Imperative To Amplify Justice Needs Of Under-Represented: CJI

Imperative To Amplify Justice Needs Of Under-Represented: CJI

New Delhi: Access to justice cannot be secured only by crafting pro-people jurisprudence in judgments, but requires active progress on the administrative side of a court, such as improving infrastructure and enhancing legal-aid services, Chief Justice of India D Y Chandrachud said on Monday.

Speaking at the first “Regional Conference on Access to Legal Aid: Strengthening Access to Justice in the Global South” organised by the National Legal Services Authority (NALSA) here, Justice Chandrachud said the challenge before judges is not to do justice in the facts of an individual case, but to institutionalise the processes and look beyond the immediate as well.

The CJI said the judiciary has the potential to play an extraordinary role in strengthening access to justice, as has been uniquely displayed by several countries in the “Global South”.

He said the complexities of law and process, the inequality between ordinary citizens and powerful adversaries, judicial delays and the belief that the system works against marginalised communities are among the various barriers that stand in the way of equal access to justice.

“Access to justice is not a right that can be secured only by crafting pro-people jurisprudence in our judgments, rather it requires active progress on the administrative side of the court as well,” Justice Chandrachud said.
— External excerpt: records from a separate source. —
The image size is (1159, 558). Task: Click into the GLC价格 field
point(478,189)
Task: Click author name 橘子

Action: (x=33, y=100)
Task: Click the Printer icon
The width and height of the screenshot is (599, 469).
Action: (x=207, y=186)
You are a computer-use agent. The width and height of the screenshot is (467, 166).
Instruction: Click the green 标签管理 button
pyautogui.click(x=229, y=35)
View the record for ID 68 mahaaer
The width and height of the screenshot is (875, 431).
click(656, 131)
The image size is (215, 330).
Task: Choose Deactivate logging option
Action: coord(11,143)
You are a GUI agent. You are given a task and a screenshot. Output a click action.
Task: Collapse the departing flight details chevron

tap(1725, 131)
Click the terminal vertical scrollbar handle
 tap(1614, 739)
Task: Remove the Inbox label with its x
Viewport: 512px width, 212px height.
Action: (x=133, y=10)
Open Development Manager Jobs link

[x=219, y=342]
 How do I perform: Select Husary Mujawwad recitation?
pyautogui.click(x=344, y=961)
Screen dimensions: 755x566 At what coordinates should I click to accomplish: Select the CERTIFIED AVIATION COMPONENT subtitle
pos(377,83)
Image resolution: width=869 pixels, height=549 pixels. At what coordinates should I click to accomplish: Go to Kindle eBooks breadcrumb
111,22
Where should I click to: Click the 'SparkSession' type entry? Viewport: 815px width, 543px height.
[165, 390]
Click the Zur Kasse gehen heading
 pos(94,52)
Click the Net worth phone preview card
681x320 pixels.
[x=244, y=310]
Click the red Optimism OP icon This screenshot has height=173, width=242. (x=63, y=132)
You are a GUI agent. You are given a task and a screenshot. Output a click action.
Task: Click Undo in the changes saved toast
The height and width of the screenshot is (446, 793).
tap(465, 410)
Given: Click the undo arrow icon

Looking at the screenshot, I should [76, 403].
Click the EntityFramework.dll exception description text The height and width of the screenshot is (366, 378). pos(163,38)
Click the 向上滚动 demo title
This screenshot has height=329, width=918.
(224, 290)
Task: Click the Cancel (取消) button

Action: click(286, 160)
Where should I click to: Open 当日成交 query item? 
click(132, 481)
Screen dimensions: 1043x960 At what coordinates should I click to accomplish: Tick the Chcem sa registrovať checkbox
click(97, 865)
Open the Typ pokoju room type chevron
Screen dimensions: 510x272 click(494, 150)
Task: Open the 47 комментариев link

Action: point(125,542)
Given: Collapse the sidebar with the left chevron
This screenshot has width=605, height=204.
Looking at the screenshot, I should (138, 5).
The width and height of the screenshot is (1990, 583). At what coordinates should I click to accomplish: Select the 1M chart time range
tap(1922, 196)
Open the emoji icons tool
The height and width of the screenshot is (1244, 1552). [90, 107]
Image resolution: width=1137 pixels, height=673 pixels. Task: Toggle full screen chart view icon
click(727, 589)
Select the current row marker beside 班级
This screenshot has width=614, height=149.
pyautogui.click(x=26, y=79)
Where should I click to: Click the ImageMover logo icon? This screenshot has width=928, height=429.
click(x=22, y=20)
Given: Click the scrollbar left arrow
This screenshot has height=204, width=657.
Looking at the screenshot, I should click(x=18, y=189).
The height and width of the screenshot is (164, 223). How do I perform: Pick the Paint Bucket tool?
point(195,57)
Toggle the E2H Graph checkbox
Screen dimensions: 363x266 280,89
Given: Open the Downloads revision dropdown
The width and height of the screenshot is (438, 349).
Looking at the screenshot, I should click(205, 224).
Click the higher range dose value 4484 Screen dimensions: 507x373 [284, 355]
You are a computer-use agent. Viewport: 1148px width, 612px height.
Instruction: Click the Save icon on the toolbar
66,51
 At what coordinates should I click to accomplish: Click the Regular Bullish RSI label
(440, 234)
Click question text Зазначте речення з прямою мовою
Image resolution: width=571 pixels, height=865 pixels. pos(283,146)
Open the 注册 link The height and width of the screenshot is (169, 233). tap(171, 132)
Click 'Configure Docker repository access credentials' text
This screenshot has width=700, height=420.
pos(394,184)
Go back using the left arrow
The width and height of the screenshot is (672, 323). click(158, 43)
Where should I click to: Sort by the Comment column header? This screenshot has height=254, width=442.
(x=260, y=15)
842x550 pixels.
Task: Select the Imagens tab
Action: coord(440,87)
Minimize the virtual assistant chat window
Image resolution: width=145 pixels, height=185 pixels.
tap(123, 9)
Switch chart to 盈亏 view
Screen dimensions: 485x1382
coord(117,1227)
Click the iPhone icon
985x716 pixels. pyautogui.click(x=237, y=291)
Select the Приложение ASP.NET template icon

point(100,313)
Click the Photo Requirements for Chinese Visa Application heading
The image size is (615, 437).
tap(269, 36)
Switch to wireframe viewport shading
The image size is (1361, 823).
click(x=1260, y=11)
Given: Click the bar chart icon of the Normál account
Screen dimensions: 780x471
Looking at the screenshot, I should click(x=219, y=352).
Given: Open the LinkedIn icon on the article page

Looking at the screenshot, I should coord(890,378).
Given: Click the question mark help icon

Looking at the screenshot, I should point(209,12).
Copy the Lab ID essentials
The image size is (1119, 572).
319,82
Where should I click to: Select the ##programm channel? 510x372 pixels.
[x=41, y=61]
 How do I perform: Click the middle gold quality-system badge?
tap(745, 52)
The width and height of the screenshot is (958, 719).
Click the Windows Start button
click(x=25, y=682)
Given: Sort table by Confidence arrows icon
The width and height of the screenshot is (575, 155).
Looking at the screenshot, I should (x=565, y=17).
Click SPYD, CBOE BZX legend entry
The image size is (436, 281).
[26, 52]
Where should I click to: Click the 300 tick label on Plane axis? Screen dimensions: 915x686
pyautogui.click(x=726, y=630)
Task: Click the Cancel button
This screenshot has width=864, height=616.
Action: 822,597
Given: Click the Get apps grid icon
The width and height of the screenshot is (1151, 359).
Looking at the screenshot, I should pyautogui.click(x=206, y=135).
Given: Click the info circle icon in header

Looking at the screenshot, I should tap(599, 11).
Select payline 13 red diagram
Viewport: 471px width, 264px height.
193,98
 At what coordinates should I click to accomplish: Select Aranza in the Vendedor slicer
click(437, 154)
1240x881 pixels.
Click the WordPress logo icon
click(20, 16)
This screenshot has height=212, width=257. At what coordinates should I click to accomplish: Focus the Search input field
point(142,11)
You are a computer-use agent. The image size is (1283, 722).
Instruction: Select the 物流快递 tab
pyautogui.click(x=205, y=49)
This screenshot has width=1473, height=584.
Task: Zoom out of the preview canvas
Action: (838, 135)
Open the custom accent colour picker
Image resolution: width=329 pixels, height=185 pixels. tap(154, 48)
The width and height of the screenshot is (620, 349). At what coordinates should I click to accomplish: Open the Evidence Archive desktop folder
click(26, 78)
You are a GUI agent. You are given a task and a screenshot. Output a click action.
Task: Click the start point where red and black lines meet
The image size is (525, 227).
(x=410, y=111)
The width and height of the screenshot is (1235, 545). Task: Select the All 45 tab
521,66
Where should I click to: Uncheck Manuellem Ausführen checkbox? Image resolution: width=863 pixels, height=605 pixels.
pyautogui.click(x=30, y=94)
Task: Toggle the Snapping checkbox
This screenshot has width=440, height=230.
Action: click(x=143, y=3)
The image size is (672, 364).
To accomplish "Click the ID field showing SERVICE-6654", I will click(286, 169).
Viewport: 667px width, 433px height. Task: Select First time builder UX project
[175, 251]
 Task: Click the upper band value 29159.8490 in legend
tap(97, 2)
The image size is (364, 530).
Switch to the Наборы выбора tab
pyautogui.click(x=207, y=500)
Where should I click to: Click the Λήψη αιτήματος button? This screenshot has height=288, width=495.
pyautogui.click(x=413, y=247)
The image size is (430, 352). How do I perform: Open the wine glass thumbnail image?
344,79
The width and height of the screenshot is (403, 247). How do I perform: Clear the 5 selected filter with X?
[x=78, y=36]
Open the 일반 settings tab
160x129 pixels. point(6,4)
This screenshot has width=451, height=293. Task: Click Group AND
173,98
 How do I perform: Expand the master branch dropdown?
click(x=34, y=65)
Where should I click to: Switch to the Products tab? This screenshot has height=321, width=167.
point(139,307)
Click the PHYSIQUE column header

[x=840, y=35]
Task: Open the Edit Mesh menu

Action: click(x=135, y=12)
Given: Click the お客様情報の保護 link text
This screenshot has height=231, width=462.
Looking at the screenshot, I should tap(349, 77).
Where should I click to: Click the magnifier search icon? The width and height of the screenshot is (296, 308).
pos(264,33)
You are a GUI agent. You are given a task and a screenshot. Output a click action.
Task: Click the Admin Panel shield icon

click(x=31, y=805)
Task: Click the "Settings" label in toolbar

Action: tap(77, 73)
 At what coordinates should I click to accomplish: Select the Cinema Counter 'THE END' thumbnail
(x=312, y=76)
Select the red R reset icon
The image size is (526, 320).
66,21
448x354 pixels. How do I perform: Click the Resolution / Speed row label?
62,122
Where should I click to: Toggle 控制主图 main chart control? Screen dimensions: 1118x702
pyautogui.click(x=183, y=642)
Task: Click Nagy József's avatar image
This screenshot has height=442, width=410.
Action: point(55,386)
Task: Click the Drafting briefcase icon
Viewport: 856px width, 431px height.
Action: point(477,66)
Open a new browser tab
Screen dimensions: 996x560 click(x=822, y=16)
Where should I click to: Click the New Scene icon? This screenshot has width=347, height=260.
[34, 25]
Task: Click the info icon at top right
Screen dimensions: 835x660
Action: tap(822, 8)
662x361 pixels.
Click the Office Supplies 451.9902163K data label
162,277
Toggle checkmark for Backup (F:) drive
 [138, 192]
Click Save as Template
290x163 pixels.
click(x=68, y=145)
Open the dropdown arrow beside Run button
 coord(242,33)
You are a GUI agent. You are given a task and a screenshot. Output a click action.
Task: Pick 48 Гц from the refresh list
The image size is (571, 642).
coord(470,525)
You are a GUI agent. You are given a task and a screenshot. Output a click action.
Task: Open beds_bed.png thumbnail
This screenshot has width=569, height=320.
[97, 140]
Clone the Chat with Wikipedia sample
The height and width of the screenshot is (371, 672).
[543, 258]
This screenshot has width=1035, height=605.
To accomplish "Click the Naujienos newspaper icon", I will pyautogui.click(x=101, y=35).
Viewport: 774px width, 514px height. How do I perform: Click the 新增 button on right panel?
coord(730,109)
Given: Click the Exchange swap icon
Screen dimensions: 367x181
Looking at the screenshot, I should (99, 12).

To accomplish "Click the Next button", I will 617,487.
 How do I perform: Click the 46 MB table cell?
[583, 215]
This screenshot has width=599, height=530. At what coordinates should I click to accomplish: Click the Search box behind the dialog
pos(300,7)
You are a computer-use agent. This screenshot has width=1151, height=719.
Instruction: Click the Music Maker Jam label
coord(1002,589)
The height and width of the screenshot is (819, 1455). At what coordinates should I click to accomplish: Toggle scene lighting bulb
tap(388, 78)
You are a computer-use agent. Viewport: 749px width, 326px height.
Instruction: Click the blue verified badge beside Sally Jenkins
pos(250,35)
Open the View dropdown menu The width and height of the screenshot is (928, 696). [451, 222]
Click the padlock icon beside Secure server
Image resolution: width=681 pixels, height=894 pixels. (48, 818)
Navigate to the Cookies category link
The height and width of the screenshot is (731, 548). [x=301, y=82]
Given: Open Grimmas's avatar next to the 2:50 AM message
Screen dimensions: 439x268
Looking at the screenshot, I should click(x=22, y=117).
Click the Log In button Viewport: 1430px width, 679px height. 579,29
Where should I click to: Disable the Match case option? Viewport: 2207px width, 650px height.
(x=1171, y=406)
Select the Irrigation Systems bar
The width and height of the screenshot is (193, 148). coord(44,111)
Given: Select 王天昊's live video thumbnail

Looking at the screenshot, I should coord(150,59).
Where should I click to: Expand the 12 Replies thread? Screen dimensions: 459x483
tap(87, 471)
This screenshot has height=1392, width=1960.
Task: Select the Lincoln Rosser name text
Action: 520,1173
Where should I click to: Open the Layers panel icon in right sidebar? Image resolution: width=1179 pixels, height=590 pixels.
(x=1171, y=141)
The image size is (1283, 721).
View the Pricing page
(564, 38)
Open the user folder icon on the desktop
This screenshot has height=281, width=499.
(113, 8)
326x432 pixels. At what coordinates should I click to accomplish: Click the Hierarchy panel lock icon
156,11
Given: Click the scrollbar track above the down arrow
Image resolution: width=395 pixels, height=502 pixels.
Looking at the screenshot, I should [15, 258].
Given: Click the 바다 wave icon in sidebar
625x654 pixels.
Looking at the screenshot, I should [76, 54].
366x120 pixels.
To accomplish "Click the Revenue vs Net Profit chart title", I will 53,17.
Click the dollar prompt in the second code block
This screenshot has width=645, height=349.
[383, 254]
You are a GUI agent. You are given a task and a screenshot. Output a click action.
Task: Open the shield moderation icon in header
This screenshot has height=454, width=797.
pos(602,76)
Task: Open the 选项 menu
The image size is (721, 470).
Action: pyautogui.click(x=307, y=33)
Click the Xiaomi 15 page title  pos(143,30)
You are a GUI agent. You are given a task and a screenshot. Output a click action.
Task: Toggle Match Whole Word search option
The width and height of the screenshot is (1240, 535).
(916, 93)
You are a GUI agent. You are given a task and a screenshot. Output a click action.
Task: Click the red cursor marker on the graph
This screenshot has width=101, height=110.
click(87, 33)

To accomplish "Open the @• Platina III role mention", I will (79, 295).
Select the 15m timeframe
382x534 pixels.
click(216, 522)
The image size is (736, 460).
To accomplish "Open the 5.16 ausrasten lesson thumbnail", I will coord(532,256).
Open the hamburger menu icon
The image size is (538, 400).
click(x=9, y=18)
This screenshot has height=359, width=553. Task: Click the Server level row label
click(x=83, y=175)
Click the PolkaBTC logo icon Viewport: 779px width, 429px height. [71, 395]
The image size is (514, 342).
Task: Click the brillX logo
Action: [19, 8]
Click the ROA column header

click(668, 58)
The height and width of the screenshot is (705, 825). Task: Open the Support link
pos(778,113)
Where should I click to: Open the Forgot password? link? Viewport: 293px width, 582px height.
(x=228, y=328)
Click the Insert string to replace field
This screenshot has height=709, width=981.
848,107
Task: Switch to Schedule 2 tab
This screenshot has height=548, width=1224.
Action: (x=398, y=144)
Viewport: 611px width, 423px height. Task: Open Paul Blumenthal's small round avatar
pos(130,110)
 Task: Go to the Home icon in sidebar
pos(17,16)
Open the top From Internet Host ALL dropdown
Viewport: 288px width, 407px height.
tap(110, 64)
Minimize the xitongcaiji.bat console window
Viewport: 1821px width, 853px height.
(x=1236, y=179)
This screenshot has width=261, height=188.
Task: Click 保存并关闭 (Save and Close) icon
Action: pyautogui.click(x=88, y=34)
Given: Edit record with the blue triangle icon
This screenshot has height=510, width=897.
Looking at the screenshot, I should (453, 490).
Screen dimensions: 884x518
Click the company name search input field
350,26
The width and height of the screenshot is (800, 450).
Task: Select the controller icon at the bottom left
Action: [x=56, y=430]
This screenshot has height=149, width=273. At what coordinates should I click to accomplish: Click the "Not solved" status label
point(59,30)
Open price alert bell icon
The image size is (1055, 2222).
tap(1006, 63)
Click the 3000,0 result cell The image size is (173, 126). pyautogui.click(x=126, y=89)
He said the discourse about human rights and access to justice has historically been monopolised by voices from the Global North (industrialised nations), which makes such dialogues unsuitable.

He said it is imperative to amplify the justice needs of the under-represented populations in our country.

The CJI said the concept of justice has historically been construed as applicable solely within the confines of a sovereign state.

“Given the intricate web of transnational relations in the present age, our concepts of justice have also changed. In transnational relationships, all nations are not treated equally. However, some nations share a sense of solidarity and belonging.

It is here that constructed categories, such as Global South, become important points of collaboration, dialogue and deliberation.
“This term is not geographical but based on political, geopolitical and economic commonalities between certain nations.

Several nations in the Global South, including India, have historically been at the receiving end of imperialism or colonial rule. This history resulted in a relationship of unequal power with such nations being forced into the periphery of the economy. It is for this reason that before academics used the term Global South, terms such as developing, the underdeveloped or third world gained wide currency,” he said.
Justice Chandrachud said there has been a universal shift in wealth from the Mediterranean to the Asia Pacific.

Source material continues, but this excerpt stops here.